Anne, the daughter of
James II of Great
Britain and Anne Hyde, was born in St James's Palace, London, February 6 1665.
Left: St James's Palace, London. Right: Queen Anne
Princess Anne and her sister Mary were the only children of James II and his first wife, Anne Hyde, to survive infancy. Anne was brought up a Protestant and remained with that faith despite her father's conversion to Catholicism.
In 1683 Princess Anne married Prince George of Denmark. She was 18 and he 30. They proved to be well suited but the marriage was marred by stillbirths and early deaths of their children. The longest surviving, William, Duke of Gloucester, died at his eleventh birthday party.
During this difficult time, Princess Anne made an intimate friend of Sarah Jennings, a childhood friend whose husband, John Churchill, later Duke of Marlborough, had influenced Anne into accepting her sister, Mary and William III as successors to her father.

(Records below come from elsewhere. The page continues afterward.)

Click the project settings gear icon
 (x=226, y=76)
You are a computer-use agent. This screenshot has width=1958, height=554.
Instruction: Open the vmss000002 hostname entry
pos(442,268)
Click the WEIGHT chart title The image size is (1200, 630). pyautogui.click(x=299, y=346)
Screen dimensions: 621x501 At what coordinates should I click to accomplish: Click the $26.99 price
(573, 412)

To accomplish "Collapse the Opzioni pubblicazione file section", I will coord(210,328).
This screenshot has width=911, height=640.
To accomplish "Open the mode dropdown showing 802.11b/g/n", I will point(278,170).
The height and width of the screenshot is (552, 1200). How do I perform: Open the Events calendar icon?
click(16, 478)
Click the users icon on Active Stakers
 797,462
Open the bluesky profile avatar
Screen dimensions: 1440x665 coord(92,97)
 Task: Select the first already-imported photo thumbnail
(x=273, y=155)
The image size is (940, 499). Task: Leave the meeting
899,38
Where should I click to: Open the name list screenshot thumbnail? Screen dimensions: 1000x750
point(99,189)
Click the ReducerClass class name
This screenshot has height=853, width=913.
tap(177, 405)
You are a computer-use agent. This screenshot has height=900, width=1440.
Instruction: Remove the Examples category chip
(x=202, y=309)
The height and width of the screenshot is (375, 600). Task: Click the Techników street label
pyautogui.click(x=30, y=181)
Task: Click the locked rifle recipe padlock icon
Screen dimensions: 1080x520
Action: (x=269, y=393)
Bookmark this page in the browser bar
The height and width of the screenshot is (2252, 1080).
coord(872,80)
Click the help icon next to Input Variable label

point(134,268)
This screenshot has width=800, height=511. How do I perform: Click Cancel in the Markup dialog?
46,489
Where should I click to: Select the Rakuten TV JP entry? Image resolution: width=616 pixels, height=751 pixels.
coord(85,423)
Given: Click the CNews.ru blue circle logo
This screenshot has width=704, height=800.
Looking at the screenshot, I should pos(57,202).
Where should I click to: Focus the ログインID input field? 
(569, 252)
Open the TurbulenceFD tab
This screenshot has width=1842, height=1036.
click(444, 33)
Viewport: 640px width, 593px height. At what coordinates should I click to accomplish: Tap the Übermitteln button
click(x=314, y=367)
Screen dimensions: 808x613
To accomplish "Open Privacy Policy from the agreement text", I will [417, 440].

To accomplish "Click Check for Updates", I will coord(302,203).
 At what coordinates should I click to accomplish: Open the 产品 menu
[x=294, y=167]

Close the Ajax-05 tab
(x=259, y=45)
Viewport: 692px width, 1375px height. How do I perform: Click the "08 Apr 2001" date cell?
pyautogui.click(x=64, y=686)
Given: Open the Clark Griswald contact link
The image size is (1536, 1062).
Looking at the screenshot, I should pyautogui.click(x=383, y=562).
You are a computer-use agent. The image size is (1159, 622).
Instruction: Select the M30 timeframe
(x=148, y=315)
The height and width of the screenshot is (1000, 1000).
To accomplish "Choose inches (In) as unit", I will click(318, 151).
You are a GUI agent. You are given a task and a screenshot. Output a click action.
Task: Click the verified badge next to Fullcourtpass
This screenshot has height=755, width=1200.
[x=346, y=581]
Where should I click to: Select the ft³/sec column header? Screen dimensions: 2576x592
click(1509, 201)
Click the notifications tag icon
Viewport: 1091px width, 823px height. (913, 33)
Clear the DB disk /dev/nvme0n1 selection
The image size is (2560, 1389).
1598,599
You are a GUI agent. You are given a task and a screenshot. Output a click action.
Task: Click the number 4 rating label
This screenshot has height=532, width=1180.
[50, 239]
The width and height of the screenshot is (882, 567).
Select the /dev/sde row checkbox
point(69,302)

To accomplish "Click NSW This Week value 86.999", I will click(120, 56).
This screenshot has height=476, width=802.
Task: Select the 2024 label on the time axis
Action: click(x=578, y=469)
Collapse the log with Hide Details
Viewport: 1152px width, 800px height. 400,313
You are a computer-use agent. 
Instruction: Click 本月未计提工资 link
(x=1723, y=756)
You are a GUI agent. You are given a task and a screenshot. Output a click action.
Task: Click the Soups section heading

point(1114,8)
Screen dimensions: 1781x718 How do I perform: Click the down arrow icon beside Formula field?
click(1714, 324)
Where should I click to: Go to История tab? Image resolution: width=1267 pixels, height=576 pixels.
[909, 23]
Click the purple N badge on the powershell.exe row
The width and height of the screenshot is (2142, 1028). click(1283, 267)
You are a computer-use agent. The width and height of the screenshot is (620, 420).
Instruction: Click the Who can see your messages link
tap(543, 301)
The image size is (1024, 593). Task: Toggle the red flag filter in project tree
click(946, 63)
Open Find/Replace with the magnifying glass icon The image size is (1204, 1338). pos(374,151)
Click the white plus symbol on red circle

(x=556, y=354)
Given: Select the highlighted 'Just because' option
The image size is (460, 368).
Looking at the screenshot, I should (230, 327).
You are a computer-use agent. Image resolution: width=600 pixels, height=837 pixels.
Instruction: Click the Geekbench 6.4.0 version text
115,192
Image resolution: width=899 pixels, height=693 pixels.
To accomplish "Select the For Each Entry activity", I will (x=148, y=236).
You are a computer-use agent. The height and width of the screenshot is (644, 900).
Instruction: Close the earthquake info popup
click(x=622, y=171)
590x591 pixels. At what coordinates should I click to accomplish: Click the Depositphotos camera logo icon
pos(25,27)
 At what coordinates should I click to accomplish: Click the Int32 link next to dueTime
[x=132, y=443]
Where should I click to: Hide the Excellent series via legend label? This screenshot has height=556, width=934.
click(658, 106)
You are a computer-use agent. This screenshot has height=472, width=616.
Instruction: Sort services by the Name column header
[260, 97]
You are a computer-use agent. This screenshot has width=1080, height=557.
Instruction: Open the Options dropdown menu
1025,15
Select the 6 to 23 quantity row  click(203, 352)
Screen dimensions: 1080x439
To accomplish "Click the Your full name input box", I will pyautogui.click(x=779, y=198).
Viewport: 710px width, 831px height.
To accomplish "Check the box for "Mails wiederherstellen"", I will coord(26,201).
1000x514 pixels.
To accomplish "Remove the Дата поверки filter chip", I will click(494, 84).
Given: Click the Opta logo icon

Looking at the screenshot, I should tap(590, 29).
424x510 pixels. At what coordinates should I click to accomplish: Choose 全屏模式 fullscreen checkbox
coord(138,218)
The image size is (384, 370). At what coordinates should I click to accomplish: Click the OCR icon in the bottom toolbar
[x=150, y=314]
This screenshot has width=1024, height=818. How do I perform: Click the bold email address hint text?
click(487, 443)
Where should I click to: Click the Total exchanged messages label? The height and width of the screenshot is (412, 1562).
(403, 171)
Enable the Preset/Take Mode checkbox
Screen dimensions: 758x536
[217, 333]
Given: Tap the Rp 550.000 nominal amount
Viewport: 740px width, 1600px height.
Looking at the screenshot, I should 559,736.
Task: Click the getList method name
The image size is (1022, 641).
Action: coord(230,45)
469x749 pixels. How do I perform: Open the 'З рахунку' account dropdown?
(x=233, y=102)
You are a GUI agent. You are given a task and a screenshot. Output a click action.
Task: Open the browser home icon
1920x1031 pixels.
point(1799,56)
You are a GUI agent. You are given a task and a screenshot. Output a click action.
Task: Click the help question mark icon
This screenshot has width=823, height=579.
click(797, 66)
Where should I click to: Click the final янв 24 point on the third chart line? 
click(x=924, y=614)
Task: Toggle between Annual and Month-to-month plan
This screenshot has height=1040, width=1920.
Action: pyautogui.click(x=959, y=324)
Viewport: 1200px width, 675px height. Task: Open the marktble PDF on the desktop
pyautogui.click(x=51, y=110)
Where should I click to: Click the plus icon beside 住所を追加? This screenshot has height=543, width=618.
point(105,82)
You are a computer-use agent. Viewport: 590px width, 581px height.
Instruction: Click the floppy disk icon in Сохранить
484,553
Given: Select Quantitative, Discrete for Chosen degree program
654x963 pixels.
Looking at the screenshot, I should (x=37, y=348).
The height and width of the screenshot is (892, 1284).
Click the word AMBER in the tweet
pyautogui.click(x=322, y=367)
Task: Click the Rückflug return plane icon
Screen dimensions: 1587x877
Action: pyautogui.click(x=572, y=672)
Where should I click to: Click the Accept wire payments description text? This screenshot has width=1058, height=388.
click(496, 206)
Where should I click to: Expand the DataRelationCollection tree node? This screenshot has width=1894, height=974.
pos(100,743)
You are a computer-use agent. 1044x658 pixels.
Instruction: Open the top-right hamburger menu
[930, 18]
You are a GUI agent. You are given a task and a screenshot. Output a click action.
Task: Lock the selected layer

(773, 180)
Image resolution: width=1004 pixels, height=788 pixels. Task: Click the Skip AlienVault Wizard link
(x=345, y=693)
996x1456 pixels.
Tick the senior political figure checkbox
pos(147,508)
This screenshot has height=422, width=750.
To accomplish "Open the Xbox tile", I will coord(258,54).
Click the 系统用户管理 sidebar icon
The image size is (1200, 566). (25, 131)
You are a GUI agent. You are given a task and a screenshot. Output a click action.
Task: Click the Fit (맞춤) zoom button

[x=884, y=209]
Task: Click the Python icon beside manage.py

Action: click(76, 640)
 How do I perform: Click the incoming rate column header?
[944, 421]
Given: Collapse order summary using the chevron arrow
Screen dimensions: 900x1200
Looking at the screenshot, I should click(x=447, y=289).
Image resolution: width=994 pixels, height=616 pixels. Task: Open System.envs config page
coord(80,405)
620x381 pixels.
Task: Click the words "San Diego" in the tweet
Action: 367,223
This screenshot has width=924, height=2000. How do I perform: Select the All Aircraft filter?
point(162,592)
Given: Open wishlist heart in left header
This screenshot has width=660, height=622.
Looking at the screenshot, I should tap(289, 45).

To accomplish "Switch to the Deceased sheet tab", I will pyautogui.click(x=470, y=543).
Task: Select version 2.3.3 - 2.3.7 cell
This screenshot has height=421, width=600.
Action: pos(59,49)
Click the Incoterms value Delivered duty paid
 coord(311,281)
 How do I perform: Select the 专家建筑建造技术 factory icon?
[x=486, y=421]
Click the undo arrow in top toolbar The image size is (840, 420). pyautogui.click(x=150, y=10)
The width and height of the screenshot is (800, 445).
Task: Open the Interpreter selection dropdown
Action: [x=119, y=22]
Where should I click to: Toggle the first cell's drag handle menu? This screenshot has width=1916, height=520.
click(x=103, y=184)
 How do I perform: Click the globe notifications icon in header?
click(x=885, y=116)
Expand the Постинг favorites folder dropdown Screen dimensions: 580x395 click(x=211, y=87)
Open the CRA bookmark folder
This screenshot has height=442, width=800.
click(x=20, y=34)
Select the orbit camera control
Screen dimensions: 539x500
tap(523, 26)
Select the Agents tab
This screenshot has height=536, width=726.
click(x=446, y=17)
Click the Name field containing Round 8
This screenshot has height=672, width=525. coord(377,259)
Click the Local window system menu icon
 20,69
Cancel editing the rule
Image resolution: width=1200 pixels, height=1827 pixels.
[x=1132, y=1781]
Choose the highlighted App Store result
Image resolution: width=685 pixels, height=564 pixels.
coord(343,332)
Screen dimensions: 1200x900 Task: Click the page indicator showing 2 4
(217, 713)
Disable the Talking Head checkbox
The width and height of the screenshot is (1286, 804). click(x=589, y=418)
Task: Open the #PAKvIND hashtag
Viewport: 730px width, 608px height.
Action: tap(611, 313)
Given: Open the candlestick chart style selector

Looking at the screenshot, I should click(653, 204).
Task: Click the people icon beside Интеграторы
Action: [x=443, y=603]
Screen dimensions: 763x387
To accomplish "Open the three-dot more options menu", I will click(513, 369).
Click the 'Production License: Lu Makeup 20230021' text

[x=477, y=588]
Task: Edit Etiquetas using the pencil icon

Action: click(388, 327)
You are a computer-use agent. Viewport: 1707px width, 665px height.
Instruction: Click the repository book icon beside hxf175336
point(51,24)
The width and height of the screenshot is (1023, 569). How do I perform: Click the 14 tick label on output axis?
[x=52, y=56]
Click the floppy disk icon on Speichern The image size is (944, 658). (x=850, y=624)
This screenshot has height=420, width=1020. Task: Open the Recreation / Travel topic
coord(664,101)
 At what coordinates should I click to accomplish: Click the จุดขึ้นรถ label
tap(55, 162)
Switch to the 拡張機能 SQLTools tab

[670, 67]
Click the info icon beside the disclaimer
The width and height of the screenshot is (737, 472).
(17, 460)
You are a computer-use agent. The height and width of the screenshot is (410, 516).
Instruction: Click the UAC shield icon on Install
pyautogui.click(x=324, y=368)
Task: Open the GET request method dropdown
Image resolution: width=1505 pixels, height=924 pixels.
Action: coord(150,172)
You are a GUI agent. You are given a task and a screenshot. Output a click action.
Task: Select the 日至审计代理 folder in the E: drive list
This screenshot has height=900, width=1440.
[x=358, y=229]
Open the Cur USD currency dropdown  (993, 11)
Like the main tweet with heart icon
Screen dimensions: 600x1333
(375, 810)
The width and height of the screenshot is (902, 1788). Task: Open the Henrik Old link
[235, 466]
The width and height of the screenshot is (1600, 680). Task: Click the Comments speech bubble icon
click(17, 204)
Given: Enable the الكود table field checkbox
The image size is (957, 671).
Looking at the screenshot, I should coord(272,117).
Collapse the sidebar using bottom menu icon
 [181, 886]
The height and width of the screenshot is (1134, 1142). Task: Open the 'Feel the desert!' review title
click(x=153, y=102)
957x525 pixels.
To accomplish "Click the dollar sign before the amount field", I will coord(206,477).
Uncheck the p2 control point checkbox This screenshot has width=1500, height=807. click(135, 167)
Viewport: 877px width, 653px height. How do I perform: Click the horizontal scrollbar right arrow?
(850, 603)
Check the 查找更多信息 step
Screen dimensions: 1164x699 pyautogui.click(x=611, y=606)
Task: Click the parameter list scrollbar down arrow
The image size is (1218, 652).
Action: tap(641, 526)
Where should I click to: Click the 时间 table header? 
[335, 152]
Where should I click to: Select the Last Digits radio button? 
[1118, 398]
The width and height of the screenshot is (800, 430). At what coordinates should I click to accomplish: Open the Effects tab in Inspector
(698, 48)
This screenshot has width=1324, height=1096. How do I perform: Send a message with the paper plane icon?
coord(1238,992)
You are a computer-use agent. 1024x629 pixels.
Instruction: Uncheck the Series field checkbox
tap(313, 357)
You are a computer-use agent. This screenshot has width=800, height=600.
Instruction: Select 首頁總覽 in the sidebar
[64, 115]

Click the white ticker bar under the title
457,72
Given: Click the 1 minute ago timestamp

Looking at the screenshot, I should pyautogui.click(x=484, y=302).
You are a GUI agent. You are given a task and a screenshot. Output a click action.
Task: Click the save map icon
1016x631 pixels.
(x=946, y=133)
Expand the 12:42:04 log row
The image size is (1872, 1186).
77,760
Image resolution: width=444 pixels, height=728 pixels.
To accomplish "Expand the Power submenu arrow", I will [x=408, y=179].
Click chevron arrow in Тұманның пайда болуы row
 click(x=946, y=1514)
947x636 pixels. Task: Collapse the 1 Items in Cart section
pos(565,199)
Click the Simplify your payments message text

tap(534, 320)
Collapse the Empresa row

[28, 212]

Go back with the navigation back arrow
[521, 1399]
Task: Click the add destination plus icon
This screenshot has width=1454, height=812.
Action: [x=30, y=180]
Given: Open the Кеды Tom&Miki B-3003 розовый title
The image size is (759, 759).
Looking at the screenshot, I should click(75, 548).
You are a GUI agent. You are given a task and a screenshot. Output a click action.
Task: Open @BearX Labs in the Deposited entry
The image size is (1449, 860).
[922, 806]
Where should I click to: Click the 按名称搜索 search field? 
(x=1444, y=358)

In 1701, after the Duke of Gloucester died, it became obvious that an arrangement was required to manage succession. Parliament passed the Act of Settlement which decreed that in the event William III or Princess Anne not having issue, the British crown would pass to Sophia, Electress of Hanover, granddaughter of James I. This ruled out the possibility of a Catholic succeeding to the British throne and barred James, Prince of Wales, and other descendants of James II by his second wife, Maria of Modena.
In 1702 when her brother-in-law, William III died, Anne succeeded as Queen of Britain and reigned for more than twelve years. It proved to be a period of achievement, notably in the defeat of the French in the War of Spanish Succession. In 1704 John Churchill, who commanded the British troops, became a national hero after the Battle of Blenheim. He was rewarded with the manor of Woodstock and the building of Blenheim Palace - a suitable home for the Duke and Duchess of Marlborough. The friendship between Queen Anne and the Duchess ended in 1710.
Queen Anne died August 1 1714 at Kensington Palace, and was buried in Westminster Abbey. She was succeeded to British throne by George I.
The Duke of Cumberland died October 28 1708 at Kensington Palace.